Mills: Embarrassed because she hits better than the boys

From SABR member Dorothy Seymour Mills at on April 23, 2014:

Smart American girls have traditionally been taught never to reveal that they might know more than boys do. Girls of Eleanor Roosevelt’s era concealed their education, if they had any, because they had been told that boys didn’t like educated girls, who might inadvertently reveal that they knew more than the boys did.

It’s unsurprising to learn that this restraint occurs among girls who played baseball, too. We have known for a long time that a lot of girls grew up playing baseball with boys in their neighborhood. That includes women of the All American Girls Professional Baseball League. Those interviewed for Jim Sargent’s new book, We Were the All-American Girls (McFarland 2013) told Sargent about taking part in baseball with neighborhood boys as a child. One woman, Joyce Hill Westerman, said she played with the boys in her extended family while she was growing up. But, she explained, “when I got up to hit, I used to be embarrassed, because I could hit better than the boys. Being embarrassed, I didn’t want to go up and hit, because you weren’t supposed to be better than the boys.”

This memory reflects a culture of suppression that must have permeated many American homes. I remember hearing it myself, in the twentieth century. How did girls learn that they weren’t supposed to do anything better than the boys could? The adults who taught girls must have instilled the idea in their minds. If their teachers did not, their parents could have.

And why should girls keep their skills or knowledge to themselves and not show their abilities? Because girls were supposed to fit the image of persons whose job in life was not self-realization but to help boys and men in their life passage. Boys were, therefore, more important than girls. And boys should never be shown to be second in anything.

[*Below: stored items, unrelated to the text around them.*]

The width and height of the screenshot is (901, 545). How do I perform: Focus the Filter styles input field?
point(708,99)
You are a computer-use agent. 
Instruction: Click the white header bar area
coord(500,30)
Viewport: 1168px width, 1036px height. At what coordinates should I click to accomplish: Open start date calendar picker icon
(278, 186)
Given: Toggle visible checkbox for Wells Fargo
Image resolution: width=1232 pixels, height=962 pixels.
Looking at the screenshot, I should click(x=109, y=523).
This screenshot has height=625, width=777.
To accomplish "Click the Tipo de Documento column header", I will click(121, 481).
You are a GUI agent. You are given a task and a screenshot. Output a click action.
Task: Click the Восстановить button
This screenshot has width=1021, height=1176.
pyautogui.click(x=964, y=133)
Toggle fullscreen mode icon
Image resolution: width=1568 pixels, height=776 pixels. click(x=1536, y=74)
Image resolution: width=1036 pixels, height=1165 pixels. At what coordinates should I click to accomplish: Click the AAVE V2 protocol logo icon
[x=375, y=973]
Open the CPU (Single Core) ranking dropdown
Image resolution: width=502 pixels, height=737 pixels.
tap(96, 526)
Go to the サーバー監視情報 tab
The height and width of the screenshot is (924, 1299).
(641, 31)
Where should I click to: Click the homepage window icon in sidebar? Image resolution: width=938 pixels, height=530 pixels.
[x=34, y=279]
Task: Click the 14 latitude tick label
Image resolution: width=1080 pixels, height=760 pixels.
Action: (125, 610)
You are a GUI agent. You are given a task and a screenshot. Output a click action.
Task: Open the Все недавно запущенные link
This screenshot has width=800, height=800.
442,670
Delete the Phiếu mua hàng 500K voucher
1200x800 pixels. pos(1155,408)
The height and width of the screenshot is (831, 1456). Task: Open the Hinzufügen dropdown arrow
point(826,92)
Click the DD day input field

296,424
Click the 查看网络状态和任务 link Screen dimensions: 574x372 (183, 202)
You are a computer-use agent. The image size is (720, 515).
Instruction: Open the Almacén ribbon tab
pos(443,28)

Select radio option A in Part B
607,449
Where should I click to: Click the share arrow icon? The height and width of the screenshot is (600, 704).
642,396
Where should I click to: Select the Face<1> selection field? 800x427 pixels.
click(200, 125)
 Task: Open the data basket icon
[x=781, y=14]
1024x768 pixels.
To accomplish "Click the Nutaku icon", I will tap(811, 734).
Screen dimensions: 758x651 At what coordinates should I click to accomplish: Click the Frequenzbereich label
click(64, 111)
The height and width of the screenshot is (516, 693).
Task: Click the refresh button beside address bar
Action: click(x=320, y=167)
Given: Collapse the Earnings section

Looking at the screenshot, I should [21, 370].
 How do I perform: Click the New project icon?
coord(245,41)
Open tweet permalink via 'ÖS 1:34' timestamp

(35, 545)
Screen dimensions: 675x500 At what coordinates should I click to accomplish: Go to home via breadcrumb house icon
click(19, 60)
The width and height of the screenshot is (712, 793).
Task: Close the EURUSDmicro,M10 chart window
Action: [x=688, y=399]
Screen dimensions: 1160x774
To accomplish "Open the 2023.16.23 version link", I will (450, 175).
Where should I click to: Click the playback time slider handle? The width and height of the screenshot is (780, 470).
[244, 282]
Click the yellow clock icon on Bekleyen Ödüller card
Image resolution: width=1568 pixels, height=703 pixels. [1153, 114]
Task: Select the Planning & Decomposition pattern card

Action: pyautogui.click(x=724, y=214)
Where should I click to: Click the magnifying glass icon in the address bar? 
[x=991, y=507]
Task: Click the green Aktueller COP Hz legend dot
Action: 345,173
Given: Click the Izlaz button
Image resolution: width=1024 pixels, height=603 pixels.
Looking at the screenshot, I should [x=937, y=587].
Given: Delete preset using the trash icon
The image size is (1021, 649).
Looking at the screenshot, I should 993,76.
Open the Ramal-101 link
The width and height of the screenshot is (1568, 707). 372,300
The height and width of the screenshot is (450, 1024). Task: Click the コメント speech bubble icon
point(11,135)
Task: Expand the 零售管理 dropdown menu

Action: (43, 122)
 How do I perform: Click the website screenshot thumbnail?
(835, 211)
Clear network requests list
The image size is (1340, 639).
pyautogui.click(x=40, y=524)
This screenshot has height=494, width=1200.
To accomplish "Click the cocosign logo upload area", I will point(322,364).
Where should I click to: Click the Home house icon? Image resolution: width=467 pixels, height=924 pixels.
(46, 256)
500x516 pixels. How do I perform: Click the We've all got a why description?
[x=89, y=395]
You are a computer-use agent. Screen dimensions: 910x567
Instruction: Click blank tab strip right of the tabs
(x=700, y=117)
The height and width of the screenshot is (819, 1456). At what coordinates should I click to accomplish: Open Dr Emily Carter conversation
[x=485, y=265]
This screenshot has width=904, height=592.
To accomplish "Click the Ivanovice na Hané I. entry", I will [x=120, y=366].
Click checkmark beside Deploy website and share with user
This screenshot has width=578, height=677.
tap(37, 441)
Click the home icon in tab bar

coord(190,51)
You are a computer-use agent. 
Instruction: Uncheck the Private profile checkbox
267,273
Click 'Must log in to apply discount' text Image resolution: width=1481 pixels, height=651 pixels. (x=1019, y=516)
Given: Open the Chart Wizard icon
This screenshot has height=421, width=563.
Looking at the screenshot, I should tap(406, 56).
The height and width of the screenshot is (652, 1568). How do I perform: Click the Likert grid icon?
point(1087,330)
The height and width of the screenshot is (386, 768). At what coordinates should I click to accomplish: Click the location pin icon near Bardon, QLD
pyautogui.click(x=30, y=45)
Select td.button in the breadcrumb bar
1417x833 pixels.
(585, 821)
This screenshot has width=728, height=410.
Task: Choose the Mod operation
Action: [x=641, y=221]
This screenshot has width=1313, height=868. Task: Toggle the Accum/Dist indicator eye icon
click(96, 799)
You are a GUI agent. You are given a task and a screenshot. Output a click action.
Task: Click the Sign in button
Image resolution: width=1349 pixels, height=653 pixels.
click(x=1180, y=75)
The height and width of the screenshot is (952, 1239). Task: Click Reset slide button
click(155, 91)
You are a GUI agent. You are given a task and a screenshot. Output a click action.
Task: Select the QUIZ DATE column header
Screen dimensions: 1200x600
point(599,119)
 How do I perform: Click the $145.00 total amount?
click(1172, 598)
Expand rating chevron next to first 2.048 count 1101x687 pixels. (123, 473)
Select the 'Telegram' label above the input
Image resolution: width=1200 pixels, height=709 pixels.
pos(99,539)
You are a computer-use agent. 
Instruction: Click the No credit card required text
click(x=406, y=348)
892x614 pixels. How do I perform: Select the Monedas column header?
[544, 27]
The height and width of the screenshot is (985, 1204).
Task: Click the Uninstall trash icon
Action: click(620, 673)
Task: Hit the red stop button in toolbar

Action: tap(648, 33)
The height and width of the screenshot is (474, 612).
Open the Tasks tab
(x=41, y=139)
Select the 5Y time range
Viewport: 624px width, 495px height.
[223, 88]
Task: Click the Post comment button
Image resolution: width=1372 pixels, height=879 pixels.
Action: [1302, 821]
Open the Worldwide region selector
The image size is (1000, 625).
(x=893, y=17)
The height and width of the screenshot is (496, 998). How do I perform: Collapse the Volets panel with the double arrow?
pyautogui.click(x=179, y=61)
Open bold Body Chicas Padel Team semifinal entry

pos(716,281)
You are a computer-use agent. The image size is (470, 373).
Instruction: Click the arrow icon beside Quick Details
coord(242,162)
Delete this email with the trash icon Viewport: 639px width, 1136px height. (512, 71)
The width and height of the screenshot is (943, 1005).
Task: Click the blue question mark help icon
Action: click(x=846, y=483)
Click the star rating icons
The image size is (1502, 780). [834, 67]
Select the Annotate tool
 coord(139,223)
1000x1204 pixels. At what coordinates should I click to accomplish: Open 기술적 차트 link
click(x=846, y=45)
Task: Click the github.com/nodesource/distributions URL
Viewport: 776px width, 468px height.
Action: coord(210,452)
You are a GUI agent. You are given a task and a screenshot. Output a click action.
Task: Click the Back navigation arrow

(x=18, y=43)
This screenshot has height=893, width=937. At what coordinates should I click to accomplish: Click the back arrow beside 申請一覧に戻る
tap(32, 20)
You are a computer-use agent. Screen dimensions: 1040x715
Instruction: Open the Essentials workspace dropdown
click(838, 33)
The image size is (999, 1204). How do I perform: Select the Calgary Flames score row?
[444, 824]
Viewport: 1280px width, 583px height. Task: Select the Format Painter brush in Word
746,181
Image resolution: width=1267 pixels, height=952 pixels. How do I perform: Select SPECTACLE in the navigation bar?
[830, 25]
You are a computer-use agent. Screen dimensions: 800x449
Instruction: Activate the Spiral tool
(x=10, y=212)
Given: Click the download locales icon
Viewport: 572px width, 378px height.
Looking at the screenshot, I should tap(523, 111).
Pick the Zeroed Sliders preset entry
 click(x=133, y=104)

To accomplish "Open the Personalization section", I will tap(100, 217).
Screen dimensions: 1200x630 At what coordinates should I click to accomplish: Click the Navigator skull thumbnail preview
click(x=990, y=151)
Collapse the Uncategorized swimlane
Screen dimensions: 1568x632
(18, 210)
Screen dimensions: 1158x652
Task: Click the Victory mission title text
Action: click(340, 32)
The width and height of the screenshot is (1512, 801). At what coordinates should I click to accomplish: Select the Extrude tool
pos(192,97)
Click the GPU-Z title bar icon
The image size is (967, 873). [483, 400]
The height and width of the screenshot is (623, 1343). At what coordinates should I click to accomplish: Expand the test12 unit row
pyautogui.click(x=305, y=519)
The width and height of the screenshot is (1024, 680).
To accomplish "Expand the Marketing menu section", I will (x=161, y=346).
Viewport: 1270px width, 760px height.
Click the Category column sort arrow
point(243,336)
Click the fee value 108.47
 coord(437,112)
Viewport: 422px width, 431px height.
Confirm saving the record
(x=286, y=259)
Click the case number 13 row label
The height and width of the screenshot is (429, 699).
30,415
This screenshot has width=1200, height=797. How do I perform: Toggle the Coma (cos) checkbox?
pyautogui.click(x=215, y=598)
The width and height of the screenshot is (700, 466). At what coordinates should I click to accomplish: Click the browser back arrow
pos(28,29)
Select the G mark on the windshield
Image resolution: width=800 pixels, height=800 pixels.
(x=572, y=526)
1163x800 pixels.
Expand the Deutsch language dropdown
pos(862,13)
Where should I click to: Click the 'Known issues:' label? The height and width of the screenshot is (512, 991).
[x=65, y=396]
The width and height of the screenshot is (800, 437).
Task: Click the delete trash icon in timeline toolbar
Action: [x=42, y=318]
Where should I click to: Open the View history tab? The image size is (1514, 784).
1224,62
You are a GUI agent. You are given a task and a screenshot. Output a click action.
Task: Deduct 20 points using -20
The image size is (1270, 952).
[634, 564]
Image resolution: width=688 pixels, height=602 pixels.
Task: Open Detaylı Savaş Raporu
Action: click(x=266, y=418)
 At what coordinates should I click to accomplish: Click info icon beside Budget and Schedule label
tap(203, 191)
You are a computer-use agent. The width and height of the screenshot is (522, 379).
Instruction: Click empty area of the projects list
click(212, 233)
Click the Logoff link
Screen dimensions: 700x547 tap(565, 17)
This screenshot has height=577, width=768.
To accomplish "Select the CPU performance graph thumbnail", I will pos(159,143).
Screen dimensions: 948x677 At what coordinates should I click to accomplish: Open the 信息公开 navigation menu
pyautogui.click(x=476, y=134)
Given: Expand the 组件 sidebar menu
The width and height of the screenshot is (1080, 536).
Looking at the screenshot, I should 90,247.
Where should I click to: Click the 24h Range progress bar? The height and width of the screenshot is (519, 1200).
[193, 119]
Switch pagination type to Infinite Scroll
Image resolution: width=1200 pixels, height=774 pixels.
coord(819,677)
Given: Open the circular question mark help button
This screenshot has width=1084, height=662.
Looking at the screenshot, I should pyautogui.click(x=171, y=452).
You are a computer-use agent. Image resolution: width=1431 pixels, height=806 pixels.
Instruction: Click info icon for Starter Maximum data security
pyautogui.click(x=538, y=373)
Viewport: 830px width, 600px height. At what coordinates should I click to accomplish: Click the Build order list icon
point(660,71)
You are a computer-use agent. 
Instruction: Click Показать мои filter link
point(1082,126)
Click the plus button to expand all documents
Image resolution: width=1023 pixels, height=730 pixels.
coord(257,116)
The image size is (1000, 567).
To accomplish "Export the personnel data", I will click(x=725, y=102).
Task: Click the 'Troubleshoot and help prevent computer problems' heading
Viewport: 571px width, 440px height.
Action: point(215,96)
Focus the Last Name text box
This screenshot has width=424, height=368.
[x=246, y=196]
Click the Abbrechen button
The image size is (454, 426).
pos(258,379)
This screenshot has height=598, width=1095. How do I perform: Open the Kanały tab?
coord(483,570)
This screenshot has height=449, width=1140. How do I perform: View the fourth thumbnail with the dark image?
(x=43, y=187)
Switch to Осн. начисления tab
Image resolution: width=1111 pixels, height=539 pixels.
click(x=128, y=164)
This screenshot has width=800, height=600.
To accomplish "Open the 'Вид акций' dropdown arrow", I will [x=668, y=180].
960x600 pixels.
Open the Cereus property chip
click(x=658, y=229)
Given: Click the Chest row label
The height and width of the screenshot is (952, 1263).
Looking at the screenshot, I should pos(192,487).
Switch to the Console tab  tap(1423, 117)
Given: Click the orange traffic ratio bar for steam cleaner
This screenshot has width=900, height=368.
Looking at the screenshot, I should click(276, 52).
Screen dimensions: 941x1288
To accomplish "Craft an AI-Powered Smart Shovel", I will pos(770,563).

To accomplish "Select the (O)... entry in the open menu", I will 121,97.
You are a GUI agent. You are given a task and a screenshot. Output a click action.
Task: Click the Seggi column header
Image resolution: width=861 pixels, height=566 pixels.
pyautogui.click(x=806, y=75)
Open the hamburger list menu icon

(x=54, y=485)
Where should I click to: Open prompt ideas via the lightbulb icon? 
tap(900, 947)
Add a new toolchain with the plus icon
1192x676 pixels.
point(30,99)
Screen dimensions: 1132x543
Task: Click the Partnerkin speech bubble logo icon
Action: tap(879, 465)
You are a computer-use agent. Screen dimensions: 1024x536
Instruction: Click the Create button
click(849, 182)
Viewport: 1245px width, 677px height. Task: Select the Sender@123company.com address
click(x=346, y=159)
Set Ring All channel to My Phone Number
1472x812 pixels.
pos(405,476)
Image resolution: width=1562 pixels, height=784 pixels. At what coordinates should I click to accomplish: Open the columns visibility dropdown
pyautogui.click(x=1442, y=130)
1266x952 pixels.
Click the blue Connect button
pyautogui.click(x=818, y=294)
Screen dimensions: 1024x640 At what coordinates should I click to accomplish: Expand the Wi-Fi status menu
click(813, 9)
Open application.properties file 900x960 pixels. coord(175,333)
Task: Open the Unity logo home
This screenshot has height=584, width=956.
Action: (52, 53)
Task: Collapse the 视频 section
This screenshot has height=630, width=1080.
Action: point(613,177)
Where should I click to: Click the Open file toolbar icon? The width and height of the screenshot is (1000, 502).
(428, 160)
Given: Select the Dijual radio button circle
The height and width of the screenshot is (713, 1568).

This view was underlined by organized religion of the nineteenth century, which often taught that a woman must be a man’s “helpmeet.” It followed that only men had the ability to lead, create ideas, and shape the world, while women’s responsibility was to assist men; their own creative ideas and abilities were unimportant.

This set of assumptions has surely shaken the self-confidence of many American girls and women. But there is more to this story. The same assumptions have affected boys and men, who were led by these ideas to believe that they are members of the only important sex, that anything girls and women do is insignificant by comparison with masculine abilities and accomplishments. Is there any wonder, then, that when girls and women displayed knowledge or talent, males were displeased?

Not all men accepted this view of the two sexes. And in the twenty-first century many men have gone out of their way tell how much they admire the baseball playing of today’s athletic women and that they believe women will eventually again compete in a professional league, perhaps with men. But in the nineteenth century and the early twentieth, many baseball men reflected a negative set of assumptions about women in baseball.